All of the data must be returned exactly as given.
BEGIN Provided data
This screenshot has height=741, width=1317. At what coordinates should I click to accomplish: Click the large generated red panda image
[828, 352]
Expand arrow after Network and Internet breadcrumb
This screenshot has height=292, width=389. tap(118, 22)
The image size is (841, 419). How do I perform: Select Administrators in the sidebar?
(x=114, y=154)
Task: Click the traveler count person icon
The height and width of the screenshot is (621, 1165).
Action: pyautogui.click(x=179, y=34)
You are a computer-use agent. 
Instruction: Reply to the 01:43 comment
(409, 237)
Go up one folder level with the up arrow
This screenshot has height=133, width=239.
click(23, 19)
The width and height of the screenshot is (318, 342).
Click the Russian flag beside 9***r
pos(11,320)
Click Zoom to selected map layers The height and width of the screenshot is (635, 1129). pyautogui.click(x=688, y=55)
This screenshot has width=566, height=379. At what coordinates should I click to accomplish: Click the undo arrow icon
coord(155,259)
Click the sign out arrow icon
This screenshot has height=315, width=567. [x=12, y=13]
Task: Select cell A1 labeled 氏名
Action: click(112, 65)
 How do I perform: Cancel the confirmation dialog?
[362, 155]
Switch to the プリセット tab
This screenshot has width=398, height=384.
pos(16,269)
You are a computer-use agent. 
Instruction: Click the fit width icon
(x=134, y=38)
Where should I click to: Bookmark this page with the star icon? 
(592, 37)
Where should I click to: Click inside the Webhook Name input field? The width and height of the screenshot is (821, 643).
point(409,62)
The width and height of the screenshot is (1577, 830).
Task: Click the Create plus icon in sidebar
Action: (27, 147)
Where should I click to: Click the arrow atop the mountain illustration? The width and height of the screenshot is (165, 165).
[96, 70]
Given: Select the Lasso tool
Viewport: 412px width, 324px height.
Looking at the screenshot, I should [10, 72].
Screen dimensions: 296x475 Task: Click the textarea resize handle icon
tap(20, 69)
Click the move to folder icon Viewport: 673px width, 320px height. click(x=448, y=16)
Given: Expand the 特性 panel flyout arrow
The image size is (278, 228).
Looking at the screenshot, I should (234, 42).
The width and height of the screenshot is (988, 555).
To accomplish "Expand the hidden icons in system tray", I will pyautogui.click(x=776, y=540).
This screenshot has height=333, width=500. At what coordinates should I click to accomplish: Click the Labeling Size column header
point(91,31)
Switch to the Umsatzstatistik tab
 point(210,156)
END Provided data
# Exercise solution:
This screenshot has height=741, width=1317. At what coordinates should I click to accomplish: Click the large generated red panda image
[828, 352]
Expand arrow after Network and Internet breadcrumb
This screenshot has height=292, width=389. tap(118, 22)
The image size is (841, 419). How do I perform: Select Administrators in the sidebar?
(x=114, y=154)
Task: Click the traveler count person icon
The height and width of the screenshot is (621, 1165).
Action: pyautogui.click(x=179, y=34)
You are a computer-use agent. 
Instruction: Reply to the 01:43 comment
(409, 237)
Go up one folder level with the up arrow
This screenshot has height=133, width=239.
click(23, 19)
The width and height of the screenshot is (318, 342).
Click the Russian flag beside 9***r
pos(11,320)
Click Zoom to selected map layers The height and width of the screenshot is (635, 1129). pyautogui.click(x=688, y=55)
This screenshot has width=566, height=379. At what coordinates should I click to accomplish: Click the undo arrow icon
coord(155,259)
Click the sign out arrow icon
This screenshot has height=315, width=567. [x=12, y=13]
Task: Select cell A1 labeled 氏名
Action: click(112, 65)
 How do I perform: Cancel the confirmation dialog?
[362, 155]
Switch to the プリセット tab
This screenshot has width=398, height=384.
pos(16,269)
You are a computer-use agent. 
Instruction: Click the fit width icon
(x=134, y=38)
Where should I click to: Bookmark this page with the star icon? 
(592, 37)
Where should I click to: Click inside the Webhook Name input field? The width and height of the screenshot is (821, 643).
point(409,62)
The width and height of the screenshot is (1577, 830).
Task: Click the Create plus icon in sidebar
Action: (27, 147)
Where should I click to: Click the arrow atop the mountain illustration? The width and height of the screenshot is (165, 165).
[96, 70]
Given: Select the Lasso tool
Viewport: 412px width, 324px height.
Looking at the screenshot, I should [10, 72].
Screen dimensions: 296x475 Task: Click the textarea resize handle icon
tap(20, 69)
Click the move to folder icon Viewport: 673px width, 320px height. click(x=448, y=16)
Given: Expand the 特性 panel flyout arrow
The image size is (278, 228).
Looking at the screenshot, I should (234, 42).
The width and height of the screenshot is (988, 555).
To accomplish "Expand the hidden icons in system tray", I will pyautogui.click(x=776, y=540).
This screenshot has height=333, width=500. At what coordinates should I click to accomplish: Click the Labeling Size column header
point(91,31)
Switch to the Umsatzstatistik tab
 point(210,156)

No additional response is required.